Different types of fasting

  • Time-restricted eating. This involves fasting every day for 12 hours or longer and eating in the remaining hours. A popular example is the 16/8 method. This requires a daily 16-hour fast and an 8-hour eating window wherein you can fit your meals.
    • The 5:2 diet. The 5:2 diet involves eating as you normally would for 5 days a week and restricting your calorie intake to 500–600 on the remaining 2 days.
      • Eat Stop Eat. Eat Stop Eat involves a 24-hour fast once or twice per week.
        • Alternate-day fasting. The goal here is to fast for 24 hours every other day.
          • Fasting mimicking diet. A 5-day plan with meal replacement foods formulated to simulate the fasting state while providing nutrients and calories.

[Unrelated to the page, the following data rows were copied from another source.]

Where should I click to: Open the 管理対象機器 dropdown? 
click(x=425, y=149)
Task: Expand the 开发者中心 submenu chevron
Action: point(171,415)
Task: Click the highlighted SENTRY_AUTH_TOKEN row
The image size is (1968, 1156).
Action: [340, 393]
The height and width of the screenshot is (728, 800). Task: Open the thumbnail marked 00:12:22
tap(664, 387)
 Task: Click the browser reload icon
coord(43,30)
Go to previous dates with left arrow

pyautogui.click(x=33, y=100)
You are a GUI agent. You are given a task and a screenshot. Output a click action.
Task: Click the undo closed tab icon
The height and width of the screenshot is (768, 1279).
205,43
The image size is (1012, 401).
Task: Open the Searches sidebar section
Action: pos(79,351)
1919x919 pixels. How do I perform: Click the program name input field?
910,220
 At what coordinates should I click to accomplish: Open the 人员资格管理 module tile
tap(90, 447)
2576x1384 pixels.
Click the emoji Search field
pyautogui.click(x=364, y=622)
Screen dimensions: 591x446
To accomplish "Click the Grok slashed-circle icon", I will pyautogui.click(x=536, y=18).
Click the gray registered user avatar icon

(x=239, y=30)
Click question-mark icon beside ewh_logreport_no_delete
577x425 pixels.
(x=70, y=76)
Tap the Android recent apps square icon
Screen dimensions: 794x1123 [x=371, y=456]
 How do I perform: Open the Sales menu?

            All of these show the similar benefits conferred on the body from fasting. There is no evidence one is better than the other. It really is which one you prefer and can work with effectively. 


            There is a risk of fasting too much and finding that 'sweet spot' is different for everyone. This 'sweet spot' is at the point where there is a positive metabolic switch to fat burn, but it does not move beyond hormesis to overstress the body. Individuals may have a changing 'sweet spot', which may be affected by other stresses (you can check this by tracking HRV), such as emotional distress or illness. Women in fasting protocols may be affected by hormonal changes such as time in the menstrual cycle. 


            For this reason, Limon recommends her clients ‘Time-restricted eating’, because of its flexibility. Limon notes that you can start off with a shorter fast e.g. begin fasting for 13 hours and build up to 16 hours. This gradual change gives your body time to adapt and tune into fasting, as well as the flexibility to dial it back when your body needs less stress. This type of fasting can be easily integrated into your schedule.


            How do you know where your ‘sweet spot’ is?


            When you're fasting, it is normal to feel hungry. However, you should not feel too low on energy, experience poor concentration, or anxiety, or crave sugary/carb foods. If you experience these before you break your fast, they are signs that you are fasting for too long. Remember, more is not necessarily better!


            What to eat when you are not fasting


            Often research doesn't focus on what to eat when you are not fasting, but this is a super important part of the process. Your breakfast is integral to maintaining a healthy blood sugar balance and sustainable energy when you're eating. Make sure your breakfast contains a mix of protein, complex carbs and fibre. Also, taking a multivitamin with Chromium can help your body regulate blood sugar.


            If you think your body would struggle to fast at all, first look at implementing a blood sugar diet as well as upping key nutrients such as vitamin D and magnesium. Once your body has a balanced approach to using and storing glucose, it will be better able to cope with starting a fast.